The argument that removing DRM will result in a net increase in sales has no basis in fact based on the evidence at hand. Not only does gaming history show that unprotected games simply lead to more piracy, recent history also demonstrates clearly that simply removing DRM is not the answer to piracy. As we saw in the Scale of Piracy section, many popular games which have no intrusive DRM, such as Assassin's Creed, Crysis, Call of Duty 4 and World of Goo, also have some of the highest piracy rates in 2008. Indeed as I write this, the new Prince of Persia game was released yesterday for PC (December 10, 2008) with absolutely no DRM protection, and a quick look at torrents shows that the pirated version is available, and on two popular torrent links alone there are over 23,000 people downloading the game within the first 24 hours. The evidence is overwhelmingly clear: DRM does not cause piracy, piracy results in DRM.


Update: As yet another example of removing DRM not leading to any reduction in piracy, the game Demigod has been pirated so heavily in its initial release period that it has caused the game's servers to effectively go down. Out of the 120,000 connections made to the game's servers, over 100,000 were by confirmed pirates, leaving only around 18,000 legitimate purchasers. The game is released by Stardock, a relatively small company which has a lot of public support due to the mistaken perception that Brad Wardell, CEO of Stardock is anti-DRM (see the bottom of the next page for more details of Stardock's actual position). Demigod is widely considered to be a good game, it's available as a digital download priced at under $40, and has no intrusive DRM - yet not only has this not stopped the game from being rampantly pirated, preventing legitimate purchasers from playing the game, but has also resulted in poor reviews, potentially affecting future sales of the game.
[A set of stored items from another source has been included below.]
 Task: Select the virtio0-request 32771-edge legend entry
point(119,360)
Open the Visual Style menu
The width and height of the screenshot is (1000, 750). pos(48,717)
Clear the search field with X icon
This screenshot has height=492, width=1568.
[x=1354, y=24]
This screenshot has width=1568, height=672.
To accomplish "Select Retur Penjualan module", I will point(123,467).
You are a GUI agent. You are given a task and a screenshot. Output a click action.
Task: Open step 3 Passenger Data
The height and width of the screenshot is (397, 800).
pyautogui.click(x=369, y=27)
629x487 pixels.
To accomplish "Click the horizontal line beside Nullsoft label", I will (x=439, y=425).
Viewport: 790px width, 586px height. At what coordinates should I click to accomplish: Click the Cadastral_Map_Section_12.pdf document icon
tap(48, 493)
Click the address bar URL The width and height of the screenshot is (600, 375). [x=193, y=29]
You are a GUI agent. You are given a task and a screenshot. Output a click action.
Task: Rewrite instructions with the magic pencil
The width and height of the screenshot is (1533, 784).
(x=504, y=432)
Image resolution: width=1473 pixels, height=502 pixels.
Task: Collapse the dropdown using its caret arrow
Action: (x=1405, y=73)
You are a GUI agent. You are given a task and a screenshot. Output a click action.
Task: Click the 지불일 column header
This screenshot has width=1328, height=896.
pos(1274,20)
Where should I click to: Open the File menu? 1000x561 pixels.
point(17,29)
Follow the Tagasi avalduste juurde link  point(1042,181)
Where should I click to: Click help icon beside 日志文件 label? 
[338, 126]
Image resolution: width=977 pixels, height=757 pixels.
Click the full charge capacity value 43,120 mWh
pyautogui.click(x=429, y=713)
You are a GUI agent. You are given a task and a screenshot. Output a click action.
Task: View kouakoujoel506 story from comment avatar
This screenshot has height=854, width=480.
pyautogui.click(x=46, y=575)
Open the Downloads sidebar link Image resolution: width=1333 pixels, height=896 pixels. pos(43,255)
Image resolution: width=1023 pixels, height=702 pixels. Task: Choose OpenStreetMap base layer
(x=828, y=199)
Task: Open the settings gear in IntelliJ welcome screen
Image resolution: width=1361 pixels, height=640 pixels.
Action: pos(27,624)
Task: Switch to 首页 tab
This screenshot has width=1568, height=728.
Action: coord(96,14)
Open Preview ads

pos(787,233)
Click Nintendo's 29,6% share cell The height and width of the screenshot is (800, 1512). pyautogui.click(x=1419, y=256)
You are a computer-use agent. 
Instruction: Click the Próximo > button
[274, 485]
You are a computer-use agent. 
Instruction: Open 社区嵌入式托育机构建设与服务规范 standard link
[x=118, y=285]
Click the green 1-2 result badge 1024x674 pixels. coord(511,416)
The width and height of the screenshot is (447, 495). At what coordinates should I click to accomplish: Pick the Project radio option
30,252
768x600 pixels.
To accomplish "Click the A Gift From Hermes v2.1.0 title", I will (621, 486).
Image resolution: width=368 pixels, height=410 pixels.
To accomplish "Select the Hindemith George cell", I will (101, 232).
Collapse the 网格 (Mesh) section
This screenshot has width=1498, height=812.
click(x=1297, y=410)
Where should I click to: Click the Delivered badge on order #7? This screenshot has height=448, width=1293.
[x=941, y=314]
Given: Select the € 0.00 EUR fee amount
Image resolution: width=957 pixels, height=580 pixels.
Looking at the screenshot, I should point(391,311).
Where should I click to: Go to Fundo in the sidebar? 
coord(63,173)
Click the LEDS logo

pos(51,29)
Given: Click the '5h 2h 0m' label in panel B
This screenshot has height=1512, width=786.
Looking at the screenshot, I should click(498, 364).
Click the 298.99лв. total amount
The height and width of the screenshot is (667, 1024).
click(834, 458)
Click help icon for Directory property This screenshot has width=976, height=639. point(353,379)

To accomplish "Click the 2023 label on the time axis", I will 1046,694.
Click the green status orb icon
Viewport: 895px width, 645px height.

Another excellent example of piracy forcing copy protection measures and not the other way around comes from a recent development in the field of Linux gaming. By way of background, Linux users, as open-source advocates, are notorious for presenting themselves as enlightened champions of fair play, always insisting that they'll reward any company that doesn't use protected software. For many years Linux Game Publishing (LGP) had been releasing Linux-ported versions of popular games with no copy protection or DRM. In mid-2008 this all changed as LGP was forced to take steps to incorporate a copy protection system for their games. Michael Simms the CEO of Linux Game Publishing explains the rationale for this reluctant decision:

Trust me, I don't like it, I'm not happy about it, but we HAVE to do this. I've fought for 6 years against the need for any kind of protection system and all that's happened is that for every legitimate copy of an LGP game out there, there are probably 3-4 pirated copies. That's the difference between success and failure. ...we have to face reality in that many many people buy games and put them online for people to download. Hell, we even get people asking for tech support on games we KNOW are pirated... I agree, if some people wouldn't buy anyway, then this wont persuade them to, but you know what, I place a value on the work LGP does, and if the people want to take our work for nothing, I have no problem in denying them from doing that. I can't afford, and nor can my [development team], to have it continue. I can say, we aren't doing this to pillage the last few pounds we can from a game, I'm saying this is being done to try and ensure we can make games into the future.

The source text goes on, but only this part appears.